From the records below, transcribe exactly the lines that begin at the line with "is (720, 540)." and end at the line with "Toggle the View", both included.

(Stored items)
+ + +

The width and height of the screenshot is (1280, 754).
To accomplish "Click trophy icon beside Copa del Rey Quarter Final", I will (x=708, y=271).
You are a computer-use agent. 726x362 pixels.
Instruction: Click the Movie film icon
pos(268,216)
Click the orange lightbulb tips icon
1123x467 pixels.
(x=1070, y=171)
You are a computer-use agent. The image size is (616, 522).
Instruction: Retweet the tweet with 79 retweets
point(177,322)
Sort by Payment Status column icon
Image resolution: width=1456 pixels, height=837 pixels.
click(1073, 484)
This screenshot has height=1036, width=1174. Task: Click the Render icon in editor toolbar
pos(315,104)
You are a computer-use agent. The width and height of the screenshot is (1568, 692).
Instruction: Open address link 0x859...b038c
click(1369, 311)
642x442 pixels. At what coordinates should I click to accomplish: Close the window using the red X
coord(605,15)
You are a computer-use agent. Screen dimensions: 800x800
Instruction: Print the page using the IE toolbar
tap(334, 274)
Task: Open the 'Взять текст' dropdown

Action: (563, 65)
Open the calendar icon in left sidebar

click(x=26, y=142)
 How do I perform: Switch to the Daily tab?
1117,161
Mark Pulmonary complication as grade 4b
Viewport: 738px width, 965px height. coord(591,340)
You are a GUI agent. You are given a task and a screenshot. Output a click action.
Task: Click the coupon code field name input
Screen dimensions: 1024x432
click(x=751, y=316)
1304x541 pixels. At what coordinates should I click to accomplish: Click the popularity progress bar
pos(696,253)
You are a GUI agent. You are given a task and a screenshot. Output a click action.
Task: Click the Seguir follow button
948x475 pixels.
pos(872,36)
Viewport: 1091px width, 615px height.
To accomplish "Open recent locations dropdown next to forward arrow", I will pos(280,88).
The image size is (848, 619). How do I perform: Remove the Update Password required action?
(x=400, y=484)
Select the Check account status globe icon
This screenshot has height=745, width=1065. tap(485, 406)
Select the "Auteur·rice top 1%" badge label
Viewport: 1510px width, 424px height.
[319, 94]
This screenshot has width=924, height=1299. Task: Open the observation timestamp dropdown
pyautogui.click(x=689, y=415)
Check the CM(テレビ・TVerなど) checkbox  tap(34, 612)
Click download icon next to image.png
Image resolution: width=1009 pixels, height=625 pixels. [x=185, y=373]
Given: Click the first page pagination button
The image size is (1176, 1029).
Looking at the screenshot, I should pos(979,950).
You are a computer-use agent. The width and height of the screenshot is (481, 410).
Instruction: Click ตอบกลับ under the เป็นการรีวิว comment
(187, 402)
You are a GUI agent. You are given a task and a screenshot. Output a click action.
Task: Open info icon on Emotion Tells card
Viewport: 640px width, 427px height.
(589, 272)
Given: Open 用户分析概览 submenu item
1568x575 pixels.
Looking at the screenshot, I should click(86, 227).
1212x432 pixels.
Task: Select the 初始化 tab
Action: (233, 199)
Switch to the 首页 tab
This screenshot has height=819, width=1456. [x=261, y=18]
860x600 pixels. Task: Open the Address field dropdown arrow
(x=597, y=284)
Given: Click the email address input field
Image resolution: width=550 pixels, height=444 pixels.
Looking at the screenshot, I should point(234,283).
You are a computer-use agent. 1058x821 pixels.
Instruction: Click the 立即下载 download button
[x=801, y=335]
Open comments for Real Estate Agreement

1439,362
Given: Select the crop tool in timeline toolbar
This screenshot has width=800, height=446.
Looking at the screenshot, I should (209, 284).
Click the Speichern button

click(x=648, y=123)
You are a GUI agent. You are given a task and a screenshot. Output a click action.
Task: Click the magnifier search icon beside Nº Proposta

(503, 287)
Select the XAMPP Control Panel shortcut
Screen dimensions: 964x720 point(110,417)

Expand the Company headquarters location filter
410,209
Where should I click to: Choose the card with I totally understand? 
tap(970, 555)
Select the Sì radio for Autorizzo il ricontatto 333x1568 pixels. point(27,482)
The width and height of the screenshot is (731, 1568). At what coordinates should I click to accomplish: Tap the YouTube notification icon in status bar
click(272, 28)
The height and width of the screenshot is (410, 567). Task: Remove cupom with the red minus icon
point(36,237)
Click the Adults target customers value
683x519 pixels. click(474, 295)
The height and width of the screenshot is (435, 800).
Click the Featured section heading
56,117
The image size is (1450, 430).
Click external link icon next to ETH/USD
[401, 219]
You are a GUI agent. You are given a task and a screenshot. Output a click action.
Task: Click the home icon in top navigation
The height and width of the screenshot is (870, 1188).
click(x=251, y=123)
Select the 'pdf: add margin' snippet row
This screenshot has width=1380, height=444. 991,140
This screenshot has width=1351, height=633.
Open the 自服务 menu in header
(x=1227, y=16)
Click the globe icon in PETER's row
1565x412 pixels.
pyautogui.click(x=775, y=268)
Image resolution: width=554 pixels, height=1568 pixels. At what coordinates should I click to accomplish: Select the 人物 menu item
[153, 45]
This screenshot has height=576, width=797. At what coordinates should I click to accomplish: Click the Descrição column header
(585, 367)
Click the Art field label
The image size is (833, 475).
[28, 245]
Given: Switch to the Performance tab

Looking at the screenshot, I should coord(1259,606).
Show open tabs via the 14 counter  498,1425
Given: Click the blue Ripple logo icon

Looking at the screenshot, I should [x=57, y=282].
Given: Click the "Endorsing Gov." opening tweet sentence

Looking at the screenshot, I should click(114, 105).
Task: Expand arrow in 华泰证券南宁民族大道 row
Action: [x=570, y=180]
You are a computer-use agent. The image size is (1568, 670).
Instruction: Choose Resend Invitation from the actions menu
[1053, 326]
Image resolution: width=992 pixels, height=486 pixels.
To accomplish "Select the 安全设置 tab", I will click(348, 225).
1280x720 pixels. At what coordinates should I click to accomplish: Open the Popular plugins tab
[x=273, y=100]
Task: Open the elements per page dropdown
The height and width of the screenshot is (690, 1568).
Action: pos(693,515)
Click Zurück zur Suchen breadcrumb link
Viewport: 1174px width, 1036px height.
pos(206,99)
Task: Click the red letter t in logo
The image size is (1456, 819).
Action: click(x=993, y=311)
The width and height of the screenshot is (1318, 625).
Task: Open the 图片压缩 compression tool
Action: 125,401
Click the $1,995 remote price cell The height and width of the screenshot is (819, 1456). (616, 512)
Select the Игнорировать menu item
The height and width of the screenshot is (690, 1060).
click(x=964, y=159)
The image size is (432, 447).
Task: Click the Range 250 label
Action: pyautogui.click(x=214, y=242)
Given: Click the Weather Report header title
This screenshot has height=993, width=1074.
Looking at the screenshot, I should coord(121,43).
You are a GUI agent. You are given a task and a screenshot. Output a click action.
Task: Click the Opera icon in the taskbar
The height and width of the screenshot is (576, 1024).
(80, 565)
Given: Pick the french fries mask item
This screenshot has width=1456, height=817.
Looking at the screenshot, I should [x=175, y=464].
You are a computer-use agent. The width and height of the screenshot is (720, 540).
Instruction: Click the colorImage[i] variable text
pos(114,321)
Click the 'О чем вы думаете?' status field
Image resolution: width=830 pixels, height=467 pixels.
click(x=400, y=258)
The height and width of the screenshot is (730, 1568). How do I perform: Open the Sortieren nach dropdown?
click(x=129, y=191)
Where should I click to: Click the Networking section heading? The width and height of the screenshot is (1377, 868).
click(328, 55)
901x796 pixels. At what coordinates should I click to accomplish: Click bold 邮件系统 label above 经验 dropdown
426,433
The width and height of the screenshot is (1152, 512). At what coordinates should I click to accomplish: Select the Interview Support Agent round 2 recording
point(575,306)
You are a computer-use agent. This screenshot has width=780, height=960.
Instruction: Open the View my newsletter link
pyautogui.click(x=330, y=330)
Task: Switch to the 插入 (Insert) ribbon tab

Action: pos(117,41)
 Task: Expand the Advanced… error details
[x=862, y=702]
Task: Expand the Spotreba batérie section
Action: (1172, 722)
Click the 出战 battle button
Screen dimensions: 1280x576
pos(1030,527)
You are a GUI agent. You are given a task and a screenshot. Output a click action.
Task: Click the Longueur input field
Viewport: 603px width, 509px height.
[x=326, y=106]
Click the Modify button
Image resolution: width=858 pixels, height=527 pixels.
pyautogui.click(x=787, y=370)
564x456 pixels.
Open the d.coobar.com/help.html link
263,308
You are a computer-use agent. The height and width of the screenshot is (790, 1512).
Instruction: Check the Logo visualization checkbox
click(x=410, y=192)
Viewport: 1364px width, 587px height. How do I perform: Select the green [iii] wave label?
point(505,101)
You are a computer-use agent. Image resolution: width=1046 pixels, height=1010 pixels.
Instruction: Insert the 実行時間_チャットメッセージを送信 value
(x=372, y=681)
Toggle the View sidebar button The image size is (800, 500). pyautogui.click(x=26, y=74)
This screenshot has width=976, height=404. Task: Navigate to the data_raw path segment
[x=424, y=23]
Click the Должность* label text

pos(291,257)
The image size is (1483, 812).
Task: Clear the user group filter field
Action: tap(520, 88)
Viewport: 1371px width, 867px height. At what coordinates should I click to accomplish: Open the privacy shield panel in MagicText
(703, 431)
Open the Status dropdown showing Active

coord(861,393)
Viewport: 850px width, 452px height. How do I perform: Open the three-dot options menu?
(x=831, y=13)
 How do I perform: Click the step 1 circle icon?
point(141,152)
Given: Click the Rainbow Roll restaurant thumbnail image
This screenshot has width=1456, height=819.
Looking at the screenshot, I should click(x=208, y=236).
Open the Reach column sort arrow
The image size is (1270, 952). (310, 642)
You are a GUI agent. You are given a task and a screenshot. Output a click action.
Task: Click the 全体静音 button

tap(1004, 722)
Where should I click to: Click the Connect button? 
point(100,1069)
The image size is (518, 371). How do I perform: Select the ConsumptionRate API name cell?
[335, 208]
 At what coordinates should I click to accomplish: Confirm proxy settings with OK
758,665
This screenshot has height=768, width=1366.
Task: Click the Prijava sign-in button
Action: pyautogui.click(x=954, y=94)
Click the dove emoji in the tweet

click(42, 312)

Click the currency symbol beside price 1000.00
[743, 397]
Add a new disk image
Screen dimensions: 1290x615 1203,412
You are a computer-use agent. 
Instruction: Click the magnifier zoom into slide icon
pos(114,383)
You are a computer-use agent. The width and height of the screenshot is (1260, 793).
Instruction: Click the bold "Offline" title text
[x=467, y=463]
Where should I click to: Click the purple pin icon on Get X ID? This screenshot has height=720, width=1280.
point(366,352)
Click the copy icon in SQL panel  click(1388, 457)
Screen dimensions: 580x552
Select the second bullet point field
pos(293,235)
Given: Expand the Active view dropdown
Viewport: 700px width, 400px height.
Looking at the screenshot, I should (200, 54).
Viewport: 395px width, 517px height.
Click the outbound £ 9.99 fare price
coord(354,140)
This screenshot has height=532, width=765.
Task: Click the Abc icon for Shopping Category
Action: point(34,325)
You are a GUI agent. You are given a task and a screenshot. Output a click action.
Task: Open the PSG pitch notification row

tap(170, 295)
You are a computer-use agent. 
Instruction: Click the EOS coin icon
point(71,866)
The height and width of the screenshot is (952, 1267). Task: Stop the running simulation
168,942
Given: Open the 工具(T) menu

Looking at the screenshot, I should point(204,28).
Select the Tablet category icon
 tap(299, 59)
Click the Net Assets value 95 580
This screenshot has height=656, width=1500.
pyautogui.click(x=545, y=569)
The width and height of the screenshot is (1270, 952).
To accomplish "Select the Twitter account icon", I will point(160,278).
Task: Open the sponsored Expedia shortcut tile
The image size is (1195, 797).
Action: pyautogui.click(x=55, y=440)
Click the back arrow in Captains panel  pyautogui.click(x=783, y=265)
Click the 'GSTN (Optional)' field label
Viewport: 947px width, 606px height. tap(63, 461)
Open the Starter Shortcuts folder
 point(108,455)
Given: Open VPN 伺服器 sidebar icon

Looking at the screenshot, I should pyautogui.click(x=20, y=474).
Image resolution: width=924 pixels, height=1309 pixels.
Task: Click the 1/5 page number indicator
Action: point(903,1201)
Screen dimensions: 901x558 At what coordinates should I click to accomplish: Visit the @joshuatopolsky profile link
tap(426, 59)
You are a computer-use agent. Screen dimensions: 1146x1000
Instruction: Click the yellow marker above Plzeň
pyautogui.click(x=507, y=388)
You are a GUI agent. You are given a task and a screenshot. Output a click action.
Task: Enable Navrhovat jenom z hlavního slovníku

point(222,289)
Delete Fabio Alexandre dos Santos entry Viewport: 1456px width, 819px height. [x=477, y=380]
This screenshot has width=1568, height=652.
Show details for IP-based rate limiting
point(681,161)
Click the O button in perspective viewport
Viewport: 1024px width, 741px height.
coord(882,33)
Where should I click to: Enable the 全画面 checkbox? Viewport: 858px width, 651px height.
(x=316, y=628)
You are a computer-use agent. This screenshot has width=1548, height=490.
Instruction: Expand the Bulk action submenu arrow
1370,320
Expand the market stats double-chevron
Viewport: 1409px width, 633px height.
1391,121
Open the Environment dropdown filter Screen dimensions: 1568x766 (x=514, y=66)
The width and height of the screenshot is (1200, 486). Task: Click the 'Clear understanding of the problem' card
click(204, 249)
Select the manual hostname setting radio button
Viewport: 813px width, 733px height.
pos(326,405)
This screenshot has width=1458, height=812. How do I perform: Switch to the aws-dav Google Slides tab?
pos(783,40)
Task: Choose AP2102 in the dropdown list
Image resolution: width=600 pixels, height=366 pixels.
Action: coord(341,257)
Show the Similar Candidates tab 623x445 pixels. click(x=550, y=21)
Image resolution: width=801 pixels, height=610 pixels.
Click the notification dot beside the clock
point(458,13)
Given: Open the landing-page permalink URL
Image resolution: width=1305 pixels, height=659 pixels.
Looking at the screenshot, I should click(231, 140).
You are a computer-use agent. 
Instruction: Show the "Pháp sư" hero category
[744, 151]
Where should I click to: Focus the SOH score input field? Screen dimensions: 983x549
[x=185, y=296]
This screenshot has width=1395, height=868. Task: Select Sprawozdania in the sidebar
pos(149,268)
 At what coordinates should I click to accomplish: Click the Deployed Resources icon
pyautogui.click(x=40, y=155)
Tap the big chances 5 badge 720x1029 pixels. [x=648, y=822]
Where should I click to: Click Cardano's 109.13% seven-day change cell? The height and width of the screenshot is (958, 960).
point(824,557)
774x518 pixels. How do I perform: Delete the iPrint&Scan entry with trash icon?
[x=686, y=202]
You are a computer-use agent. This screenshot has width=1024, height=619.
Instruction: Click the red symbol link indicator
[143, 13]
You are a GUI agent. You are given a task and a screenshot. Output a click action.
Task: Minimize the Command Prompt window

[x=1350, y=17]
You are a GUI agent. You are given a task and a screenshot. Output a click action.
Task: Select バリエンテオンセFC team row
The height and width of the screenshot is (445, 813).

+ + +

◆ Task response ◆
You are a computer-use agent. The width and height of the screenshot is (720, 540).
Instruction: Click the colorImage[i] variable text
pos(114,321)
Click the 'О чем вы думаете?' status field
Image resolution: width=830 pixels, height=467 pixels.
click(x=400, y=258)
The height and width of the screenshot is (730, 1568). How do I perform: Open the Sortieren nach dropdown?
click(x=129, y=191)
Where should I click to: Click the Networking section heading? The width and height of the screenshot is (1377, 868).
click(328, 55)
901x796 pixels. At what coordinates should I click to accomplish: Click bold 邮件系统 label above 经验 dropdown
426,433
The width and height of the screenshot is (1152, 512). At what coordinates should I click to accomplish: Select the Interview Support Agent round 2 recording
point(575,306)
You are a computer-use agent. This screenshot has width=780, height=960.
Instruction: Open the View my newsletter link
pyautogui.click(x=330, y=330)
Task: Switch to the 插入 (Insert) ribbon tab

Action: pos(117,41)
 Task: Expand the Advanced… error details
[x=862, y=702]
Task: Expand the Spotreba batérie section
Action: (1172, 722)
Click the 出战 battle button
Screen dimensions: 1280x576
pos(1030,527)
You are a GUI agent. You are given a task and a screenshot. Output a click action.
Task: Click the Longueur input field
Viewport: 603px width, 509px height.
[x=326, y=106]
Click the Modify button
Image resolution: width=858 pixels, height=527 pixels.
pyautogui.click(x=787, y=370)
564x456 pixels.
Open the d.coobar.com/help.html link
263,308
You are a computer-use agent. The height and width of the screenshot is (790, 1512).
Instruction: Check the Logo visualization checkbox
click(x=410, y=192)
Viewport: 1364px width, 587px height. How do I perform: Select the green [iii] wave label?
point(505,101)
You are a computer-use agent. Image resolution: width=1046 pixels, height=1010 pixels.
Instruction: Insert the 実行時間_チャットメッセージを送信 value
(x=372, y=681)
Toggle the View sidebar button The image size is (800, 500). pyautogui.click(x=26, y=74)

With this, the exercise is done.